EXERCISE:
Output range, inclusive: from the line containing "Toggle camera view in the 3D viewport" to the line containing "This screenshot has width=721, height=630.". Restate those lines from the data below word for word and only those.
---------- SUPPLIED ENTRIES ----------
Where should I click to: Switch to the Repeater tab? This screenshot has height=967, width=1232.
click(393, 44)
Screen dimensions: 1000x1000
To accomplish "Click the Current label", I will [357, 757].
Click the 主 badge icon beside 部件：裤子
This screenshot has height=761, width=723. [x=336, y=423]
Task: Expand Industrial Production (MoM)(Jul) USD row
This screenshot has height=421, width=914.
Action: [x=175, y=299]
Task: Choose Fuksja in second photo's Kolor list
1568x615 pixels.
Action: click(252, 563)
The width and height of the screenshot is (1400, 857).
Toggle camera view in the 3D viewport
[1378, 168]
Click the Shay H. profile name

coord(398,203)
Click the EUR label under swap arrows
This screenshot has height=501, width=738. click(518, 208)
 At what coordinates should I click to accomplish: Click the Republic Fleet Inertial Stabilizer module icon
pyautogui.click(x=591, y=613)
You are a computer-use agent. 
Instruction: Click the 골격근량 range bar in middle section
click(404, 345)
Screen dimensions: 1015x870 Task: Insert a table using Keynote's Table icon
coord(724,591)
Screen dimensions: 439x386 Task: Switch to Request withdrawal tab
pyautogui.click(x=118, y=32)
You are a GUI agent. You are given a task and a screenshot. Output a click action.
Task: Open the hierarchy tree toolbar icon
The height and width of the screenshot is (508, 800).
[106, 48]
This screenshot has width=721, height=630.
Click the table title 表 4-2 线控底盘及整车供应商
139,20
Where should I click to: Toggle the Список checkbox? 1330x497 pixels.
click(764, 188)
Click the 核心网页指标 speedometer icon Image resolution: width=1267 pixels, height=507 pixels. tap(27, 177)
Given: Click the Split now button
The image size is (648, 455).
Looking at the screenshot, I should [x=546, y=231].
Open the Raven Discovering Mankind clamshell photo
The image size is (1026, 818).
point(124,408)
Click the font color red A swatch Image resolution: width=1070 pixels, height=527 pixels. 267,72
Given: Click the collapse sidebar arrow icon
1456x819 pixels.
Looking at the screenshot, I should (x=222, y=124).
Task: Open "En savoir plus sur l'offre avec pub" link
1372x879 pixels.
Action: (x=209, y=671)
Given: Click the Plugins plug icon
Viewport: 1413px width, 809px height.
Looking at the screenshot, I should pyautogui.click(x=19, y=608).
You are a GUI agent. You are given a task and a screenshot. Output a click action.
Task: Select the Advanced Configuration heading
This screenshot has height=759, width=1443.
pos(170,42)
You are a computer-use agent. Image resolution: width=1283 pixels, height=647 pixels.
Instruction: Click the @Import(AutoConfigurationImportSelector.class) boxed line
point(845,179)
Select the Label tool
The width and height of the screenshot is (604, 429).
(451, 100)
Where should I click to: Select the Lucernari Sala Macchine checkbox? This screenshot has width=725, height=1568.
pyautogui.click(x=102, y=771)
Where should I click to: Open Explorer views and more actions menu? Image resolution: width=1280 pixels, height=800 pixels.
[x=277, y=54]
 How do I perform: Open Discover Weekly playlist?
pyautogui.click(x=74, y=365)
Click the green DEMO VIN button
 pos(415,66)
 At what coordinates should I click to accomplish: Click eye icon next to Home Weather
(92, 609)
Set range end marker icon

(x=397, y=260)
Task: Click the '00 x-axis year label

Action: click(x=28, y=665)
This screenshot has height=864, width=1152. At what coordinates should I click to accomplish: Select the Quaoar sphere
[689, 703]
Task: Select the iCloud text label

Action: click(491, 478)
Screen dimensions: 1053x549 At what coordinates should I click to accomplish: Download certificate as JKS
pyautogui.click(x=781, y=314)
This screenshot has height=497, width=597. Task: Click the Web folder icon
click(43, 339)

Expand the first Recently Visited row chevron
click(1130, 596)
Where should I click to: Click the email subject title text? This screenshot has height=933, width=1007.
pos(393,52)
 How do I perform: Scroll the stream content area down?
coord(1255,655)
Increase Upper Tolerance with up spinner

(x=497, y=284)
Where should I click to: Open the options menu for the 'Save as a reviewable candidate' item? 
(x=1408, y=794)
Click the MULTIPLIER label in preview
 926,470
----------
RESULT OF THE TASK:
Toggle camera view in the 3D viewport
[1378, 168]
Click the Shay H. profile name

coord(398,203)
Click the EUR label under swap arrows
This screenshot has height=501, width=738. click(518, 208)
 At what coordinates should I click to accomplish: Click the Republic Fleet Inertial Stabilizer module icon
pyautogui.click(x=591, y=613)
You are a computer-use agent. 
Instruction: Click the 골격근량 range bar in middle section
click(404, 345)
Screen dimensions: 1015x870 Task: Insert a table using Keynote's Table icon
coord(724,591)
Screen dimensions: 439x386 Task: Switch to Request withdrawal tab
pyautogui.click(x=118, y=32)
You are a GUI agent. You are given a task and a screenshot. Output a click action.
Task: Open the hierarchy tree toolbar icon
The height and width of the screenshot is (508, 800).
[106, 48]
This screenshot has width=721, height=630.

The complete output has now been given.